Рыбак вскочил. Он уже хотел столкнуть лодку и грести домой, как вдруг заметил на воде несколько черных подвижных точек. Сразу сообразил, что к острову плывет большое стадо тюленей. Когда они начали по одному неуклюже выкарабкиваться на остров, полез в лодку за острогой – он ее на всякий случай всегда с собой брал. Но когда рыбак разогнулся с острогой в руке, никаких тюленей не увидел. На берегу стояли неземной красоты юные девушки в ниспадающих до пола туманно-зеленых шелковых платьях и с жемчужными коронами на головах. Рыбак настолько растерялся, что не сразу сообразил: это же русалки! Русалки вообще-то живут в дальнем архипелаге. Но если им хочется повеселиться в лунном свете на лесистых островках в устье Меларена, они надевают тюленьи шкуры. Так теплее. И плывут сюда.
Он тихонько положил на место острогу и спрятался.
Русалки поднялись на берег по песчаному откосу и начали свои игры и хороводы. Ему уже рассказывали, что русалки отличаются такой необыкновенной красотой, что ни один человек не может смотреть на них равнодушно. И он, впервые в жизни увидевший настоящих русалок, с этим согласился. Его до глубины души поразила их неземная, воздушная, печальная красота.
Наглядевшись, он незаметно прокрался по берегу и спрятал под камнем одну из тюленьих шкур. Лег рядом с лодкой и притворился, что спит.
Вскоре русалки поспешили на берег и стали натягивать тюленьи шкуры. Заливались серебристым смехом, будто колокольчики звенели. Им было очень весело. Но вскоре веселье сменилось растерянностью и горестными криками: одна из русалок не нашла свою шкуру. Бегали по берегу, искали.
Но тюленья шкура бесследно исчезла.
Небо уже начало светлеть, и русалки не могли больше оставаться на острове. И они уплыли. Осталась только одна – та, чью шкуру спрятал молодой рыбак.
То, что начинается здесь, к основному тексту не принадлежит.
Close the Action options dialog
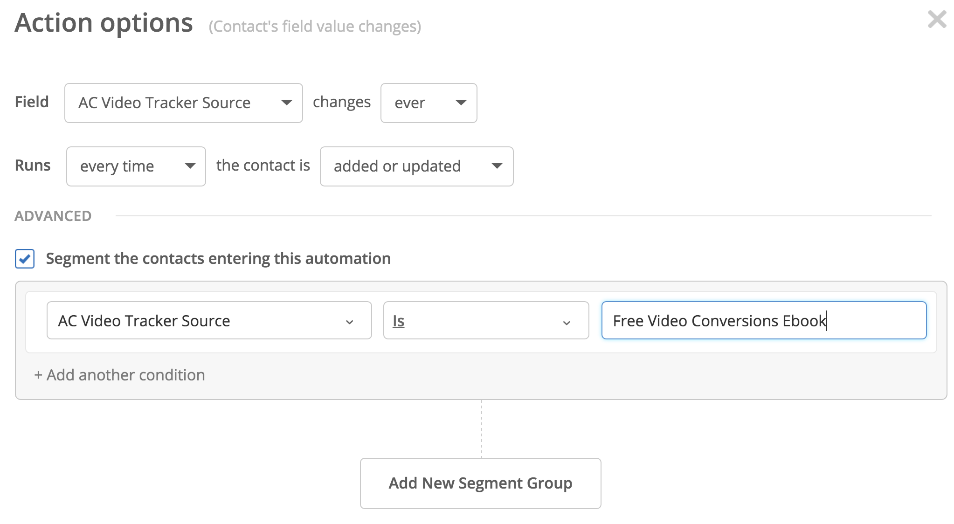(936, 20)
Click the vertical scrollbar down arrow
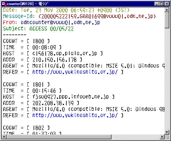The width and height of the screenshot is (171, 141). (x=167, y=132)

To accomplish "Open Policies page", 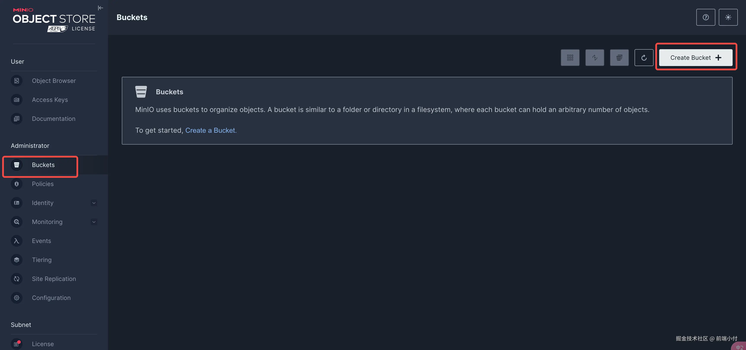I will click(x=43, y=184).
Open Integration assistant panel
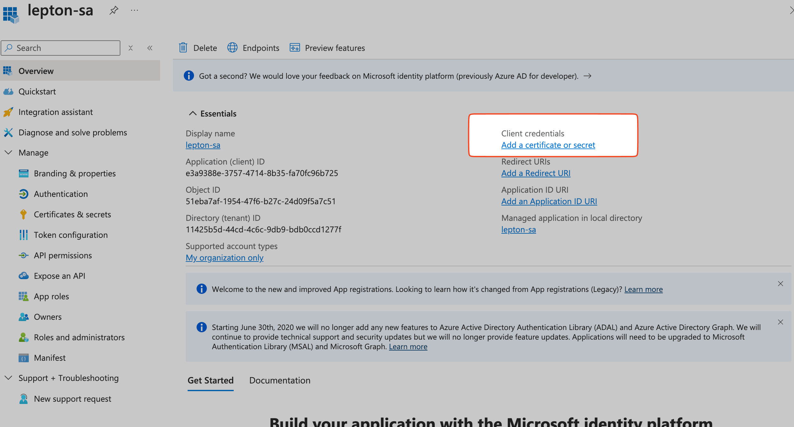794x427 pixels. click(55, 111)
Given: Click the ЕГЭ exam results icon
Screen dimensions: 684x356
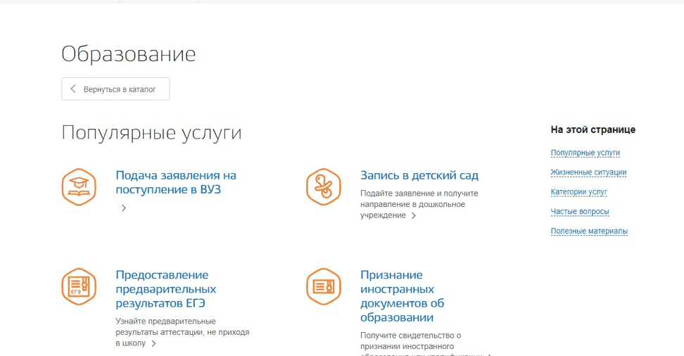Looking at the screenshot, I should [78, 286].
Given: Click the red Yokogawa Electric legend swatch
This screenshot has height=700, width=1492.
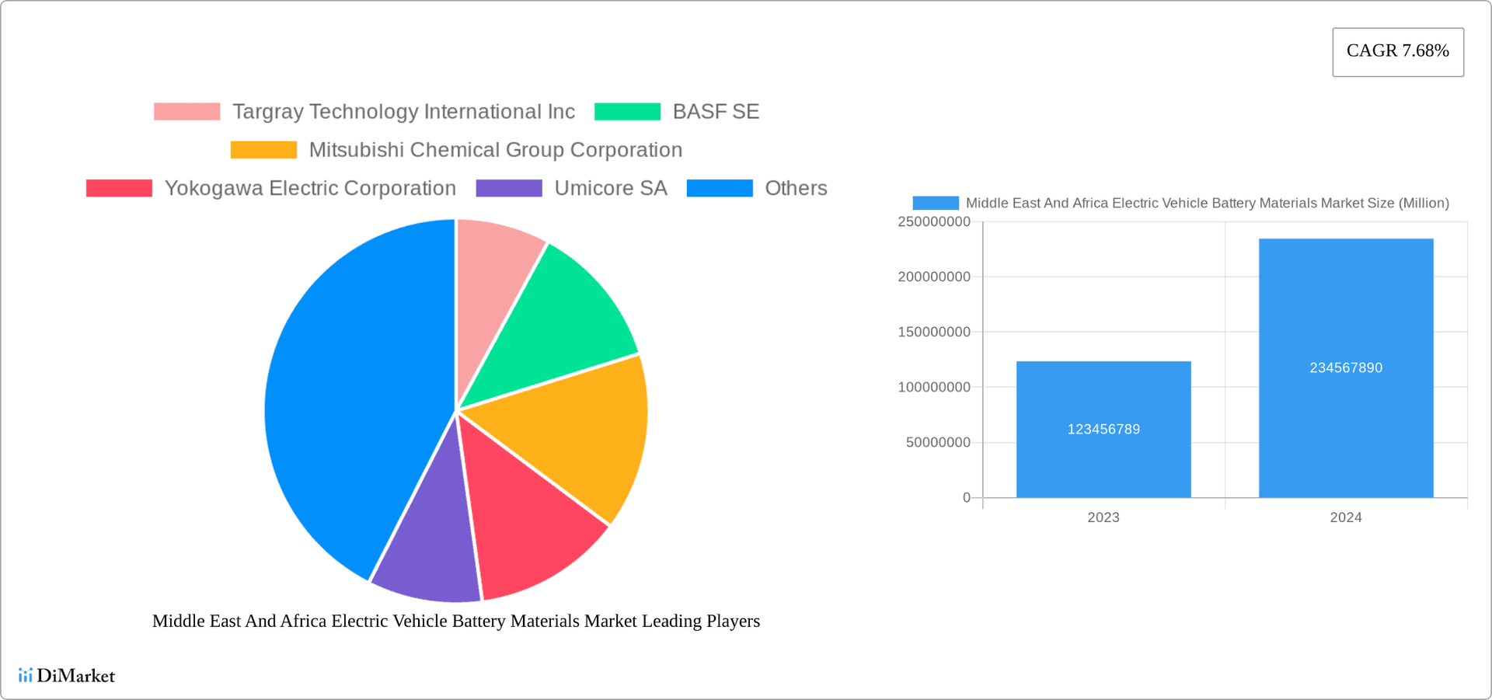Looking at the screenshot, I should coord(118,187).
Она сидела на берегу и горько плакала.
Рыбаку стало ее жалко, но он заставил себя дождаться рассвета. Вылез из своего укрытия, столкнул лодку в воду, занес весла – и сделал вид, что только сейчас впервые заметил сидящую на камне плачущую девушку.
– Ты кто? Наверное, твой корабль разбился?
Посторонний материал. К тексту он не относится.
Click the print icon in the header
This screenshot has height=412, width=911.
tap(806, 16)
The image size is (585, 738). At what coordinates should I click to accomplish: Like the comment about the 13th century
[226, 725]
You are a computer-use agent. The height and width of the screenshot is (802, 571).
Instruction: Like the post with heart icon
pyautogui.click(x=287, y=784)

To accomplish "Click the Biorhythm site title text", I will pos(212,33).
Русалка бросилась к нему и начала спрашивать, не видел ли он на берегу тюленьей шкуры. Рыбак сделал вид, что не понимает, о чем она толкует. Тогда она вновь опустилась на камень и заплакала еще горше.
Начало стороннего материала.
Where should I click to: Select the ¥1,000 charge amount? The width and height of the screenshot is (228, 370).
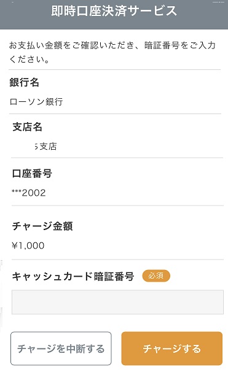(x=28, y=245)
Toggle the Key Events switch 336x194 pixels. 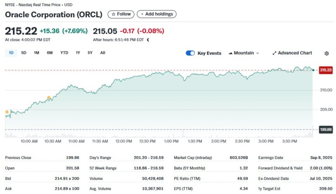pyautogui.click(x=190, y=53)
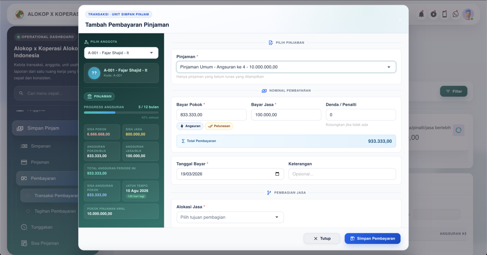Screen dimensions: 487x255
Task: Click the WhatsApp icon in header
Action: pyautogui.click(x=456, y=14)
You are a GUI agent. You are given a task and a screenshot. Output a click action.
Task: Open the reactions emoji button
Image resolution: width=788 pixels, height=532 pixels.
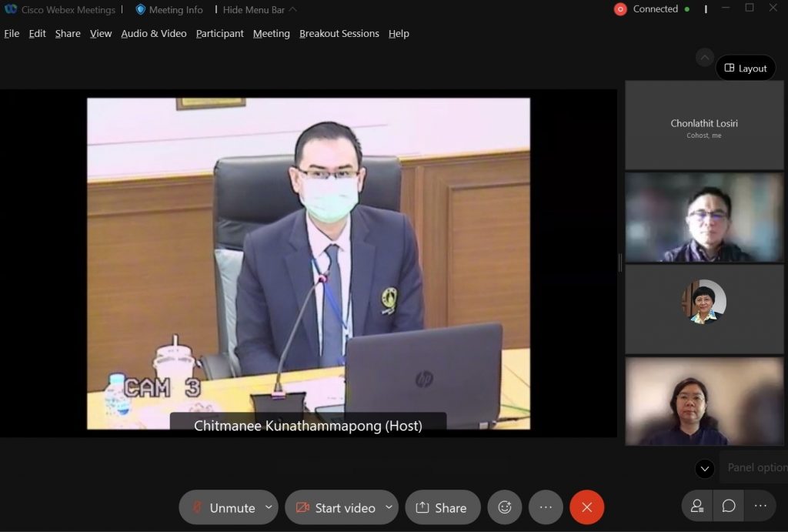(505, 507)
– Поплывем ко мне домой, – предложил рыбак. – Мамаша о тебе позаботится. Не сидеть же на этом острове. Тут ни поспать негде, ни поесть нечего.
И так он красноречиво ее убеждал, что она согласилась.
И рыбак, и его мать были очень добры к бедной русалке, и ей тоже у них понравилось. Она веселела с каждым днем. Начала помогать матери по хозяйству и вела себя так же, как любая девушка с островов, хотя разница все же бросалась в глаза: красота. Русалка была несравненно красивее.
Как-то раз решился рыбак и спросил, не хочет ли она стать его женой, и она, недолго думая, согласилась.
И сыграли свадьбу. Русалка надела дымчато-зеленое шелковое платье, то самое, в котором она была, когда рыбак увидел ее в первый раз. Но на острове в архипелаге, где они жили, не было ни церкви, ни пастора. И жених с невестой и все гости попрыгали в лодки и двинулись искать ближайшую церковь, где могли бы обвенчать молодую пару.